Marcello Casal/Agência Brasil
Marcello Casal/Agência Brasil

Técnicos vão monitorar situação do Rio Tocantins

Principal reservatório do rio, o lago de Serra da Mesa está com apenas 10,8% de sua capacidade total de armazenamento

André Borges, O Estado de S.Paulo

03 Agosto 2017 | 05h00

BRASÍLIA - Os 2.830 quilômetros de extensão do Rio São Francisco deixaram de ser a única preocupação da Agência Nacional de Águas (ANA) atrelada à crise hídrica. Nesta semana, a agência criou um grupo para definir que medidas serão adotadas para evitar o colapso do Rio Tocantins. Com 2.640 quilômetros que avançam pelos Estados de Goiás, Tocantins, Maranhão e Pará, o Rio Tocantins também vive um drama sem precedentes em sua região central.

Seu principal reservatório, o lago de Serra da Mesa, entre Goiás e Tocantins, está com apenas 10,8% de sua capacidade total de armazenamento. Nesta mesma semana do ano passado, esse volume era 13,2%. Na avaliação da ANA, não restará outra saída, senão reduzir as vazões de Serra da Mesa e demais represas do rio. “Passaremos a fazer reuniões regulares para acompanhar a situação da região. É algo inédito para o Rio Tocantins”, diz o presidente da ANA, Vicente Andreu.

As reduções deverão afetar, em alguma medida, o volume de energia gerado pelas hidrelétricas em operação ao longo do Tocantins, usinas como as de Serra da Mesa, Estreito e Tucuruí. Hoje o volume de água que passa pelas turbinas da hidrelétrica de Estreito, por exemplo, é de 744 metros cúbicos por segundo, de acordo com dados ANA, mas já está claro que esse volume terá que ser reduzido nas próximas semanas.

Os cortes nos volume de água preocupam o setor elétrico, porque a redução da geração hidrelétrica implica, necessariamente, em acionar mais usinas de geração térmica, que são mais poluentes e caras, com impacto direto na tarifa de energia entregue ao consumidor. Foi o que ocorreu com frequência entre 2013 e 2015.

A crise hídrica que afeta o reservatório de Serra da Mesa, maior lago artificial da América Latina em volume de água armazenado, é inédita. Nas próximas semanas, municípios localizados no entorno da represa que guarda 54,4 bilhões de metros cúbicos de água em épocas de cheia deverão reviver os mesmos problemas enfrentados no período de seca de 2016, quando a estiagem comprometeu a pesca, a geração de energia e o turismo.

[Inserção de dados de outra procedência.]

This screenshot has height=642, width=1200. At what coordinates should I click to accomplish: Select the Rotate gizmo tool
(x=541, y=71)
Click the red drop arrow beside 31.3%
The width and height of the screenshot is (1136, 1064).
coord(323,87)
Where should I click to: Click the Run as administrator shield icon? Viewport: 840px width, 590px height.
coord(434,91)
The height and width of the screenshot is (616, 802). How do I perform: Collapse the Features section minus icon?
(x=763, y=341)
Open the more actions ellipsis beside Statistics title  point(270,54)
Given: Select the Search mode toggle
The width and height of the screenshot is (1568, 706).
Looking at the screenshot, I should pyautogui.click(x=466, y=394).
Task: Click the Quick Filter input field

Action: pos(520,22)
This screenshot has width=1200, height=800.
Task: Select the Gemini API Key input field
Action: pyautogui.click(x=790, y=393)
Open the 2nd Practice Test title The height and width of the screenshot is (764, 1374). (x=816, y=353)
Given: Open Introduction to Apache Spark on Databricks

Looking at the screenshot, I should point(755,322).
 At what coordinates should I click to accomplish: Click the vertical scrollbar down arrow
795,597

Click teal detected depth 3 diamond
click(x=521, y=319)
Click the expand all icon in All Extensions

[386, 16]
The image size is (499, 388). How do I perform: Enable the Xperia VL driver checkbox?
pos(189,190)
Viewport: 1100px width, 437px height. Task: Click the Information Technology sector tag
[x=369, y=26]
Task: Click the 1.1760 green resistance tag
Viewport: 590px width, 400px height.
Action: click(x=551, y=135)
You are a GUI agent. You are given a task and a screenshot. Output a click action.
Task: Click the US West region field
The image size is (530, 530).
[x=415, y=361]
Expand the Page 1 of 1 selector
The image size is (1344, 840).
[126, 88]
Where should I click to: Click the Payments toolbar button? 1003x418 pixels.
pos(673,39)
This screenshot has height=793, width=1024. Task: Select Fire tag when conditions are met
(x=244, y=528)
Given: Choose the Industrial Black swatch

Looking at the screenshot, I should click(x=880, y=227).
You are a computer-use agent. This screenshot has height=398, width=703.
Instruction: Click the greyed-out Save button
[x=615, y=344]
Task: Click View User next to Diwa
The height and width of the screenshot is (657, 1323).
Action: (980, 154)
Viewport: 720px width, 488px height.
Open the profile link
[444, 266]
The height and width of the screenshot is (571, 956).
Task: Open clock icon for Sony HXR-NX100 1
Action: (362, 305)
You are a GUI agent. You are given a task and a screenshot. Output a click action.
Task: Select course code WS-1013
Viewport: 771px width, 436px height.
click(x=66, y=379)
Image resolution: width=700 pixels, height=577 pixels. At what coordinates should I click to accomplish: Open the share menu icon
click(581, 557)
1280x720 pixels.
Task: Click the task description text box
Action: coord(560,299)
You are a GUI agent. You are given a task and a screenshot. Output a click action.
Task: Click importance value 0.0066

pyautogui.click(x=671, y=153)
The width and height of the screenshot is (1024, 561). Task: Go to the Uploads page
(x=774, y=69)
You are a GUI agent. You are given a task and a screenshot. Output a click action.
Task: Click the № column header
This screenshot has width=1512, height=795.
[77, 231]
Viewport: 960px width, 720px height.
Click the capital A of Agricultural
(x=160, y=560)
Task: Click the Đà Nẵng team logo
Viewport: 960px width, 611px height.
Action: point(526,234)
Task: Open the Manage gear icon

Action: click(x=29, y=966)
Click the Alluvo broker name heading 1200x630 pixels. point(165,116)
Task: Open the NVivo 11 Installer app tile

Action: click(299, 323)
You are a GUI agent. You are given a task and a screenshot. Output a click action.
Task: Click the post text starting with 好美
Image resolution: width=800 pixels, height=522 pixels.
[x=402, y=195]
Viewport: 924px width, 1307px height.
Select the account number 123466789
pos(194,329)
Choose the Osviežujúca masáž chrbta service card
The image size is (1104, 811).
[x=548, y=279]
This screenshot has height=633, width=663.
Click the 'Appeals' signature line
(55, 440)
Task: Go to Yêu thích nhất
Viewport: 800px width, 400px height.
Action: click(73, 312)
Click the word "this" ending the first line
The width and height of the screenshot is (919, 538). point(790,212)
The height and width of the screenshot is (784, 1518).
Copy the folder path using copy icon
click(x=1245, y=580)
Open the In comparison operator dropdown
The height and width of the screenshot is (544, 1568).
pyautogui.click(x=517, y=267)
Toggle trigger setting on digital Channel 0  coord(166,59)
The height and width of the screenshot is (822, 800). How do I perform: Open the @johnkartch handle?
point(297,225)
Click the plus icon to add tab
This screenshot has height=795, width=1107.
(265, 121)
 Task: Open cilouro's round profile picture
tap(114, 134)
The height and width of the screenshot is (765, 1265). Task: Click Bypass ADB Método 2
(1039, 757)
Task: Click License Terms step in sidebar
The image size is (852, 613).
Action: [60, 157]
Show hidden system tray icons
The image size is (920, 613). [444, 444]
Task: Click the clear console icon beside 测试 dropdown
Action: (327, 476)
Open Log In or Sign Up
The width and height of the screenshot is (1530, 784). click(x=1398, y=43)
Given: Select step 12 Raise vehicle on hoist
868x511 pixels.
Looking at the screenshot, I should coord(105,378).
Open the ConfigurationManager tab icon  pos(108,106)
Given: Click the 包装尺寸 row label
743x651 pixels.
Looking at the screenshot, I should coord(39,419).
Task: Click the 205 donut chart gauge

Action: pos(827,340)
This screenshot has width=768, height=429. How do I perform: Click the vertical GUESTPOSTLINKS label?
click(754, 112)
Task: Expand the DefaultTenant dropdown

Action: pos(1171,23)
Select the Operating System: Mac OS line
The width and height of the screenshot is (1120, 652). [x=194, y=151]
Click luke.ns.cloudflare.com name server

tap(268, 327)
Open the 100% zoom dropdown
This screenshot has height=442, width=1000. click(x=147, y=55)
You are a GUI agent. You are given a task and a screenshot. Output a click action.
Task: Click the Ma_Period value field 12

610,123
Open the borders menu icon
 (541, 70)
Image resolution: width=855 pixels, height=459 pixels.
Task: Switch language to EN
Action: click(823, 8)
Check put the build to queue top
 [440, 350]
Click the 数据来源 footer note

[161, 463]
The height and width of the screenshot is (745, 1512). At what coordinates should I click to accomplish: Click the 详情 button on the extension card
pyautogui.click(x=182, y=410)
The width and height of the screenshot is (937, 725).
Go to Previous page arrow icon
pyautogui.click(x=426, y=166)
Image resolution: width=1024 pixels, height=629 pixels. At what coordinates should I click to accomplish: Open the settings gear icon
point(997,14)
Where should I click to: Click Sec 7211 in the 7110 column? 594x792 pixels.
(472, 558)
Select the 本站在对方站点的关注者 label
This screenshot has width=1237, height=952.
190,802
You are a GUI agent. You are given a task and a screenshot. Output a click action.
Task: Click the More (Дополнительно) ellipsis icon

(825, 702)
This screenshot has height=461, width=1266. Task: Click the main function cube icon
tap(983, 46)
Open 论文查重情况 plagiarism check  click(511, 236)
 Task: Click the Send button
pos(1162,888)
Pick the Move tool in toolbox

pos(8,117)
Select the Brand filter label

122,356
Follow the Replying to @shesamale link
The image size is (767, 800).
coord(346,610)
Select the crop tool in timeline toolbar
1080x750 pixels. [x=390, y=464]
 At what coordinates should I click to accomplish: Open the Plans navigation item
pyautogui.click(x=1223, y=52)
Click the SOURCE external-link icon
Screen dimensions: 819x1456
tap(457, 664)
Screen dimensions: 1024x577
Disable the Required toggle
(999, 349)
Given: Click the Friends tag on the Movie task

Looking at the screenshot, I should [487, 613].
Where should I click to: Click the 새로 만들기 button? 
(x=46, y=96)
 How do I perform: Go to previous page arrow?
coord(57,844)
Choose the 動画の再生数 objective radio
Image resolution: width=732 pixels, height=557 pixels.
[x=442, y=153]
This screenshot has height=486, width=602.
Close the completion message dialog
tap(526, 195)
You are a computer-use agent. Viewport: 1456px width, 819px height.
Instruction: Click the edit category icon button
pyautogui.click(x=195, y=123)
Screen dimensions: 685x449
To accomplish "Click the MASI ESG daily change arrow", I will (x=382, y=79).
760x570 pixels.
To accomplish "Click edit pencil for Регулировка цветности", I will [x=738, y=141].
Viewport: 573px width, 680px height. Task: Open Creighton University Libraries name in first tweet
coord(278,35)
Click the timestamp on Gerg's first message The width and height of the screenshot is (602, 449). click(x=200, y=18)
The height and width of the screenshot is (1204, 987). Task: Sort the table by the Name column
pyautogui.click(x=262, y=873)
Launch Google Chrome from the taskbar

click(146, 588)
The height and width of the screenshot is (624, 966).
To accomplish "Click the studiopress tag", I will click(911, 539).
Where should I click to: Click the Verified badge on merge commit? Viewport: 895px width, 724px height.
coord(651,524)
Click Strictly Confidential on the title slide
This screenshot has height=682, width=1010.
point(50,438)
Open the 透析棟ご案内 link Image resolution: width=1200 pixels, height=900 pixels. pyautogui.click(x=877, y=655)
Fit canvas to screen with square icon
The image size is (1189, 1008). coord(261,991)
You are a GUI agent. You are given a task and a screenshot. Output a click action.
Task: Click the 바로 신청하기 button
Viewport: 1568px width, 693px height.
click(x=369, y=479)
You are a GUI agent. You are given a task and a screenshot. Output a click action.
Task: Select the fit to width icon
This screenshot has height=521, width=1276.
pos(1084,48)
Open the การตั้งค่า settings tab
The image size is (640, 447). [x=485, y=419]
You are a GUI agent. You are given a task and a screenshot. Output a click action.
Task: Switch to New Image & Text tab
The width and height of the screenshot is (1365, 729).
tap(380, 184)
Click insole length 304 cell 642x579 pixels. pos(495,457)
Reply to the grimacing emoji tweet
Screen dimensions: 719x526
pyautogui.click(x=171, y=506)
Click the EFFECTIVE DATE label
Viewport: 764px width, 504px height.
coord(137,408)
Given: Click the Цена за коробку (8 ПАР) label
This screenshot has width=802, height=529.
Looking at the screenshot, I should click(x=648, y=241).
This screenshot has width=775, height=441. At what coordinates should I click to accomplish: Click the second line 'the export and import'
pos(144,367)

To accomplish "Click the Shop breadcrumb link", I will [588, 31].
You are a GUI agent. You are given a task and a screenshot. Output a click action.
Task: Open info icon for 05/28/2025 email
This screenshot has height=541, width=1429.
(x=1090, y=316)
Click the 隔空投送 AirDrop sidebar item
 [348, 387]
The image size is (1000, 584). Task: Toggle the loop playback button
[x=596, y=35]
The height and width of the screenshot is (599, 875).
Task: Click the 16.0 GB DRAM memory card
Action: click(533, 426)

Apesar de toda a pressão sobre o Alto Tocantins, na região de Goiás e Tocantins, a crise hídrica não tem previsão de afetar as operações da hidrelétrica de Tucuruí, terceira maior usina do País, só inferior a Itaipu e Belo Monte, que ainda está em construção. Localizada no município de Tucuruí, a 300 quilômetros de Belém (PA), a usina em operação na Amazônia não vive problemas com abastecimento de água, com seu reservatório próximo da plena capacidade.

PARA ENTENDER

As Bacias dos Rios São Francisco e Tocantins estão entre as principais fontes de geração de energia elétrica do País, com distribuição dessa capacidade por meio do Sistema Interligado Nacional, que integra a rede de transmissão de energia. O papel desses reservatórios fica ainda mais evidente quando considerada sua participação na capacidade de armazenamento dentro de suas regiões. O São Francisco e suas represas de Sobradinho, Três Marias e Itaparica respondem por 97% da capacidade total do Nordeste. A Bacia do Rio Tocantins equivale a 96% do que é armazenado em represas da Região Norte. A preocupação do setor elétrico com a piora da estiagem está atrelada ao volume de energia do País que depende de turbinas de hidrelétricas. Hoje o Brasil tem 153 mil MW de potência em operação, dos quais 98.800 MW têm origem nas águas dos rios, o equivalente a 63% do volume total que pode ser produzido.